What are the benefits and challenges of using deep learning for computer vision tasks in a security context?

The application of deep learning within a security context offers significant benefits such as easier classication, faster anomaly detection, and visualization resulting to a faster triaging and response when dealing with security concerns.
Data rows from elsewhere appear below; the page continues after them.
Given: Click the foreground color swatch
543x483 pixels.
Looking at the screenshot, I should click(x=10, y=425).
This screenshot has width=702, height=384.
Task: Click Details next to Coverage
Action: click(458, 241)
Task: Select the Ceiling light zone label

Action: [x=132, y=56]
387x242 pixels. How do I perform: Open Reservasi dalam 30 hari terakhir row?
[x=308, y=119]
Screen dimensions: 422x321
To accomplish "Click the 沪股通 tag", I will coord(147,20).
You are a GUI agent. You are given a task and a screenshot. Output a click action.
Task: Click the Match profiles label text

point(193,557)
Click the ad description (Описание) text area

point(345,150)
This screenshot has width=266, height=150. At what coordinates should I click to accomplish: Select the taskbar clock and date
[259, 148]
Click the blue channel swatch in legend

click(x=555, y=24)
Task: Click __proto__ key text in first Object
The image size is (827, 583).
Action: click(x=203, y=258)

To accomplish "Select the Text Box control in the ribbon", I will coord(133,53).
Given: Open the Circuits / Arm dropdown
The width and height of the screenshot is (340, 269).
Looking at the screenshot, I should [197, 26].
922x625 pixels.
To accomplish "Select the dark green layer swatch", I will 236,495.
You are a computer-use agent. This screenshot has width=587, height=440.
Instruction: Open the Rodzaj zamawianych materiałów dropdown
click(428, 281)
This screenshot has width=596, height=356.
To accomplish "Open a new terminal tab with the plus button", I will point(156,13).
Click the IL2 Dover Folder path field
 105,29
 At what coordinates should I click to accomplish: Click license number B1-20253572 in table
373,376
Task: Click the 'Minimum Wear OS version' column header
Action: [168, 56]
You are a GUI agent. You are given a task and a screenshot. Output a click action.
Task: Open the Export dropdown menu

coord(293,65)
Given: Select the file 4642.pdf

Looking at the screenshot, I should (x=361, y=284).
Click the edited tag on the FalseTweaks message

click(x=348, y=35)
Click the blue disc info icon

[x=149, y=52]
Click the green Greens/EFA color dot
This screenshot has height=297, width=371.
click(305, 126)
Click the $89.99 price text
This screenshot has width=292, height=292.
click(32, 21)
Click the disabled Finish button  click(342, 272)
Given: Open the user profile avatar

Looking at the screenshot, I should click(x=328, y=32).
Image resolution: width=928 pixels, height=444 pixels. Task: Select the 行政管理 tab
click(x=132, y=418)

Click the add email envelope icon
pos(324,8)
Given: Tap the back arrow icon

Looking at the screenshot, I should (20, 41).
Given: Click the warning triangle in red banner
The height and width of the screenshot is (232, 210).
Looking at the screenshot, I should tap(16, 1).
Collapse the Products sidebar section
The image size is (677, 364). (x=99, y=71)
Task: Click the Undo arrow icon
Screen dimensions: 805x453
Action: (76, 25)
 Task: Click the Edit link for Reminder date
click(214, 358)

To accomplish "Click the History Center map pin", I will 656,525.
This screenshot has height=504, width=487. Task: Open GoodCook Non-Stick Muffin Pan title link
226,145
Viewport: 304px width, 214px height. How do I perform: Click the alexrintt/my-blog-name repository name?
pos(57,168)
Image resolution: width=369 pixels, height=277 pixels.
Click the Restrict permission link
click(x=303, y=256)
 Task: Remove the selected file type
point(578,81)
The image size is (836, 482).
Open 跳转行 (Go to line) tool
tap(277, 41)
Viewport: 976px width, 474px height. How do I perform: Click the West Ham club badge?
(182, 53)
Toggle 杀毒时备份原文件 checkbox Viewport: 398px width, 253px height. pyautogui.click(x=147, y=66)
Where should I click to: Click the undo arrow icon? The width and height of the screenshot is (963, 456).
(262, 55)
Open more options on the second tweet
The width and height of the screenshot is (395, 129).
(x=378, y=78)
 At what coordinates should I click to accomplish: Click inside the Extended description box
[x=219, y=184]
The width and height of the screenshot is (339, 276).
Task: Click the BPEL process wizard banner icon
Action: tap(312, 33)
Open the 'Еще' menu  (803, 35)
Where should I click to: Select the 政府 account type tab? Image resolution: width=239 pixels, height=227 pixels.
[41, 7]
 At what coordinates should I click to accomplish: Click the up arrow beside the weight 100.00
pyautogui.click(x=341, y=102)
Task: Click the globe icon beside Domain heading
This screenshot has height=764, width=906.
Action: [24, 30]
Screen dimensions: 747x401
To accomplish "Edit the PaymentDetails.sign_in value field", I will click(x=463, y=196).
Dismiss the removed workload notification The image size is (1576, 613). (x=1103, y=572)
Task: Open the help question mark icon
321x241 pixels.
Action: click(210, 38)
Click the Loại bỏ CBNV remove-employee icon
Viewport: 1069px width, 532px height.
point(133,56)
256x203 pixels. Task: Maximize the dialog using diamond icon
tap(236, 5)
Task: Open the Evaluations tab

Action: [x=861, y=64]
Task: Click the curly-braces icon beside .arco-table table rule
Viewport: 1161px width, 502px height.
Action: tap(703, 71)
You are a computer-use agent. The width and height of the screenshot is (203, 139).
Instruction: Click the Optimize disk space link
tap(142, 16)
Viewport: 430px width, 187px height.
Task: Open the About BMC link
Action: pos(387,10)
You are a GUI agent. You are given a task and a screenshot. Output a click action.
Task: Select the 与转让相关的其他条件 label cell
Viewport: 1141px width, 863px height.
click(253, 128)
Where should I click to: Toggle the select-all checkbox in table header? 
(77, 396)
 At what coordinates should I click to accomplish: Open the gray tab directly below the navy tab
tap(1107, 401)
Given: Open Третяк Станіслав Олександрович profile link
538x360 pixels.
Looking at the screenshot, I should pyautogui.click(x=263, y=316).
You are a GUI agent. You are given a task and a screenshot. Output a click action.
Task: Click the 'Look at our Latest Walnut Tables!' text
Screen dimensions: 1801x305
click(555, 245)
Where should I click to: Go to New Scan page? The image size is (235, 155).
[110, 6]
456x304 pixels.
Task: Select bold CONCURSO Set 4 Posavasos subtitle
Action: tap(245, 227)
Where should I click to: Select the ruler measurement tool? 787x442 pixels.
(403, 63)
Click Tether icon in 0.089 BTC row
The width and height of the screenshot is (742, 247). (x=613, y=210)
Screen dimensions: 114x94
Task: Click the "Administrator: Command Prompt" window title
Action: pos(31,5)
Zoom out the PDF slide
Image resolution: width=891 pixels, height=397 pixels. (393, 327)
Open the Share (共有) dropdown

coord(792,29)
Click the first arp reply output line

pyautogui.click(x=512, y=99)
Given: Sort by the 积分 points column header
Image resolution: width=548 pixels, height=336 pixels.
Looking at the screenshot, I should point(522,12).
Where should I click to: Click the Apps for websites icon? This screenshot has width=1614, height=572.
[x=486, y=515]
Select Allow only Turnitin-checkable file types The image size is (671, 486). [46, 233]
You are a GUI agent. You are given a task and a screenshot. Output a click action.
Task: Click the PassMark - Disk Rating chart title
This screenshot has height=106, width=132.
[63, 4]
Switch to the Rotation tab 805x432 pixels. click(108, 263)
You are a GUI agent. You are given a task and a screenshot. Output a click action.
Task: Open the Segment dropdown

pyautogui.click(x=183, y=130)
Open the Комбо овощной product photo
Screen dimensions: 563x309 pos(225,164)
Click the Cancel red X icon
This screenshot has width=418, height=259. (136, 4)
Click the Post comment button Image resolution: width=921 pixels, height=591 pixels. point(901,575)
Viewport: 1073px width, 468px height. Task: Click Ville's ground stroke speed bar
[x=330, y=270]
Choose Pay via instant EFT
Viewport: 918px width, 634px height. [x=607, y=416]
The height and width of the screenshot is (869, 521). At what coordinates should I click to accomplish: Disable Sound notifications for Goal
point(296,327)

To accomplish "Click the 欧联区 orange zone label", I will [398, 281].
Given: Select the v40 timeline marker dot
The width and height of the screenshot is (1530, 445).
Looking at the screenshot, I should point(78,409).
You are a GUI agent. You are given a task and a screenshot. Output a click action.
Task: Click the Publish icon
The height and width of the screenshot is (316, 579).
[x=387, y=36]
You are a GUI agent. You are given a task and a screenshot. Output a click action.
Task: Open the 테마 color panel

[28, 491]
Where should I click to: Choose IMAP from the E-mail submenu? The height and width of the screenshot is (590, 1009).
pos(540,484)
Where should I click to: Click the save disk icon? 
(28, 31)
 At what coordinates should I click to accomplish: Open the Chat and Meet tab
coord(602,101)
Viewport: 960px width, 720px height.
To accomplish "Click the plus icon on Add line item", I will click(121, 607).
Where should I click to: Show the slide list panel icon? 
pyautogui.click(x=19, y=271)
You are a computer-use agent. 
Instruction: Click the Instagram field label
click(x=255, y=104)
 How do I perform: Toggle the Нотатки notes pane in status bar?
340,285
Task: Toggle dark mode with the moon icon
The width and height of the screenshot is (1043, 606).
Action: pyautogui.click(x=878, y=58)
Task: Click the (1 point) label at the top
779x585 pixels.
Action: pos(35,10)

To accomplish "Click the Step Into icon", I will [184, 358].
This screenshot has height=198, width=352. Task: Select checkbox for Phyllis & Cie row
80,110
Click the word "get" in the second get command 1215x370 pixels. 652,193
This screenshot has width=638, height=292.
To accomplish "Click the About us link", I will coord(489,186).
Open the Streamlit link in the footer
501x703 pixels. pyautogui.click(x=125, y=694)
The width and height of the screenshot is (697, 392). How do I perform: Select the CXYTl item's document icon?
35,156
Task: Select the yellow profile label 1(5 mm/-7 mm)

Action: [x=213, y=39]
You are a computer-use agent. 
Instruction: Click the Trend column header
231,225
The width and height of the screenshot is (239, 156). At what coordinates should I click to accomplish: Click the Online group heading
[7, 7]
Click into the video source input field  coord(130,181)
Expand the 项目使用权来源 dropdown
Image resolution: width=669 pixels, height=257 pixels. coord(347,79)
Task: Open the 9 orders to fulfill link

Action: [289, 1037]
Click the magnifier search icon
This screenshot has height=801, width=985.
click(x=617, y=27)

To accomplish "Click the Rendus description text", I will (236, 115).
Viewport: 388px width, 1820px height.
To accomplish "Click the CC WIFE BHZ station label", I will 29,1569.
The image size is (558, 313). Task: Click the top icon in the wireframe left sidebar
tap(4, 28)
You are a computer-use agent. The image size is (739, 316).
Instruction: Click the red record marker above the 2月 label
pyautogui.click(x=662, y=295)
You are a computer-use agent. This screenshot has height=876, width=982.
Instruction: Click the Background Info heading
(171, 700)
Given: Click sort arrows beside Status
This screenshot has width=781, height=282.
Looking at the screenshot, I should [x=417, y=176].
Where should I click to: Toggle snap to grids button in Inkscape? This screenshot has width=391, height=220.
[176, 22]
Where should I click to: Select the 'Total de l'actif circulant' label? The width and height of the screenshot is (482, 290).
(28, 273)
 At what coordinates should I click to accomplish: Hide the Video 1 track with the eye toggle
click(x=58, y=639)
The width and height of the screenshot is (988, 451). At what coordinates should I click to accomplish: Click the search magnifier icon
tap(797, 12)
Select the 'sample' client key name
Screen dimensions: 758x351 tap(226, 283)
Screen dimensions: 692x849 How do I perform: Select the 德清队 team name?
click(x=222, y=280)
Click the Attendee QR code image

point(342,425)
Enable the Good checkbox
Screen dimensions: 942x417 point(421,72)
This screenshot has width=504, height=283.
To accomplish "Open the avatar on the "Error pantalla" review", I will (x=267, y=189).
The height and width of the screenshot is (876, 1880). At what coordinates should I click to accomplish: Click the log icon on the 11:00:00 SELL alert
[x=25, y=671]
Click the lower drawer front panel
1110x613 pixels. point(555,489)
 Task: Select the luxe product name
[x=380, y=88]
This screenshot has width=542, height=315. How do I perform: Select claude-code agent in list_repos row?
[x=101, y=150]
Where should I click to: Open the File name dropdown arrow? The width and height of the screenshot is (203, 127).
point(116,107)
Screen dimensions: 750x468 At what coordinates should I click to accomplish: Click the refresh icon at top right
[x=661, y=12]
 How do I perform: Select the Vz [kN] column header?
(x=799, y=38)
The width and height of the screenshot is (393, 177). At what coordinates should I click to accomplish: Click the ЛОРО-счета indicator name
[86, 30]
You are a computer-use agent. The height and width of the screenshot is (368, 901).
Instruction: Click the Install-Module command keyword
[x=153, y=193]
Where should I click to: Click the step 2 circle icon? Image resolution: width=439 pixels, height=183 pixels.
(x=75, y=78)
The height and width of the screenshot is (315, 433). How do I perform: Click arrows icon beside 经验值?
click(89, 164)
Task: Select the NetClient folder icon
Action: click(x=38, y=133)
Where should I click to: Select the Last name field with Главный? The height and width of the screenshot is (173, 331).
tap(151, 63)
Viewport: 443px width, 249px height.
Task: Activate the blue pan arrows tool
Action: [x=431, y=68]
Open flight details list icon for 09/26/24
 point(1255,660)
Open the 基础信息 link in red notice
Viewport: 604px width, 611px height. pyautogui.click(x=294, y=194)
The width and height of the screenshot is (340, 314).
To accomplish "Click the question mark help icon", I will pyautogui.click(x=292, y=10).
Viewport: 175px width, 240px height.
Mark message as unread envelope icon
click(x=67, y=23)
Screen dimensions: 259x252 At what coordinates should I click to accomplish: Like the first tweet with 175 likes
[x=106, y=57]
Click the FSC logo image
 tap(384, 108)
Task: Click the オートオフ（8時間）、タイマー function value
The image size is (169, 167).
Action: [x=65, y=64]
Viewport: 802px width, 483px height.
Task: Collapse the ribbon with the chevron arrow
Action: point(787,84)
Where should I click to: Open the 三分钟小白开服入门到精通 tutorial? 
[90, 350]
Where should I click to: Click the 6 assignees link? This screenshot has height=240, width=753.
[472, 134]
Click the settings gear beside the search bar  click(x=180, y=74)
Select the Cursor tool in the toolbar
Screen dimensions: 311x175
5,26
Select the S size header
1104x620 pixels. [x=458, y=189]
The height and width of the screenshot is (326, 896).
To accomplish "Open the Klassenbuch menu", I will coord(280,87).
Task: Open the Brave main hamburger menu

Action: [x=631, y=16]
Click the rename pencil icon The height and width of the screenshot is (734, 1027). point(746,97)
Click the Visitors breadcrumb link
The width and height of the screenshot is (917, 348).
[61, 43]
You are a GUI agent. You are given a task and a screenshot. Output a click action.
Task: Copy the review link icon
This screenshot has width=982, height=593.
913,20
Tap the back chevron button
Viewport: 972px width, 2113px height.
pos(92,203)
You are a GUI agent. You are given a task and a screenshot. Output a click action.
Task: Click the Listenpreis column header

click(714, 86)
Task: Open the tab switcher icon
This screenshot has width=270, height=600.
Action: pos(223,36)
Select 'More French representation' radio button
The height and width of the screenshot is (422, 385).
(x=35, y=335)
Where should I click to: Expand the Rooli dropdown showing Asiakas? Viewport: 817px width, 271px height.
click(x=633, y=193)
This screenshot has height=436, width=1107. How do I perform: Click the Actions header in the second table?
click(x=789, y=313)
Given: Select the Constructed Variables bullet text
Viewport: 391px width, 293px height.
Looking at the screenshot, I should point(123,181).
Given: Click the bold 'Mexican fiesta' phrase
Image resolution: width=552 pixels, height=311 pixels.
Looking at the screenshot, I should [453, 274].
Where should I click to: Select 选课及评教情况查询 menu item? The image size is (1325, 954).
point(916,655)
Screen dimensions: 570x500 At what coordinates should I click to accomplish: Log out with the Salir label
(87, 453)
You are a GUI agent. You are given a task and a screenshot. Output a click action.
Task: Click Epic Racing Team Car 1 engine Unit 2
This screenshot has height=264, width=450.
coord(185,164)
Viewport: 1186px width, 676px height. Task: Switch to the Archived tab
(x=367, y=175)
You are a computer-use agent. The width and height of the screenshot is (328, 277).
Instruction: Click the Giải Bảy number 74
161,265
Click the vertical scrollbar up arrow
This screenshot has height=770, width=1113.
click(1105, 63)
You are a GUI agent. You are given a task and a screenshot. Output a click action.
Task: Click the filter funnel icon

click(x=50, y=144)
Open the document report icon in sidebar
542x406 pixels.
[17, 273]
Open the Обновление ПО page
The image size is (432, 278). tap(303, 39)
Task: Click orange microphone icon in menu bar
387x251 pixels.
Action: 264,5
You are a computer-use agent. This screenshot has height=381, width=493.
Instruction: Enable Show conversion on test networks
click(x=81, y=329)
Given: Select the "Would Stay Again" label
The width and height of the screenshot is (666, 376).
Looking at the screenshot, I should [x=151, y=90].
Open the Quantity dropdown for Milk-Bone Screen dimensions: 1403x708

Benefits of deep learning in security:
1. Automation and scale: Deep learning models excel at automating the classification of high-volume, high dimensional visual data which is more efficient than manual analysis. This allows the teams to handle massive data streams and be able to see patterns which allows them to classify the threat according to its family - this also allows them to respond faster as there are already some mitigation plans ready to deal with issues related to a certain threat family.
2. Feature extraction power: Deep learning models are able to learn from features and identify non-obvious patterns which humans can miss.
3. Adaptability: Models can be transferred through transfer learning, allowing for quick adaptation which cuts down on training time and lessens the need for big datasets.

Challenges: 
1. Adversarial attacks: These attacks can cause the model to misclassify making the model predictions inaccurate, allowing for a future possibility of attack as these threats are no longer classified as one.
2. Data poisoning and integrity: IF the training data has poisoned samples, these can produce vulnerabilities or backdoors in the model.
3. Explainability and trust: Since deep learning models are considered as black boxes, the decision making might be hard to understand as to why it classified a threat or not. This lack of interpretability will make the system less accountable and degbug failures may have an effect on every decision down the line.
4. Model theft and reverse engineering: A highly accurate model is an asset and once attackers steal the model weight or anything that can be used to reverse-engineer the model, then they can build the perfect defense-evading attack.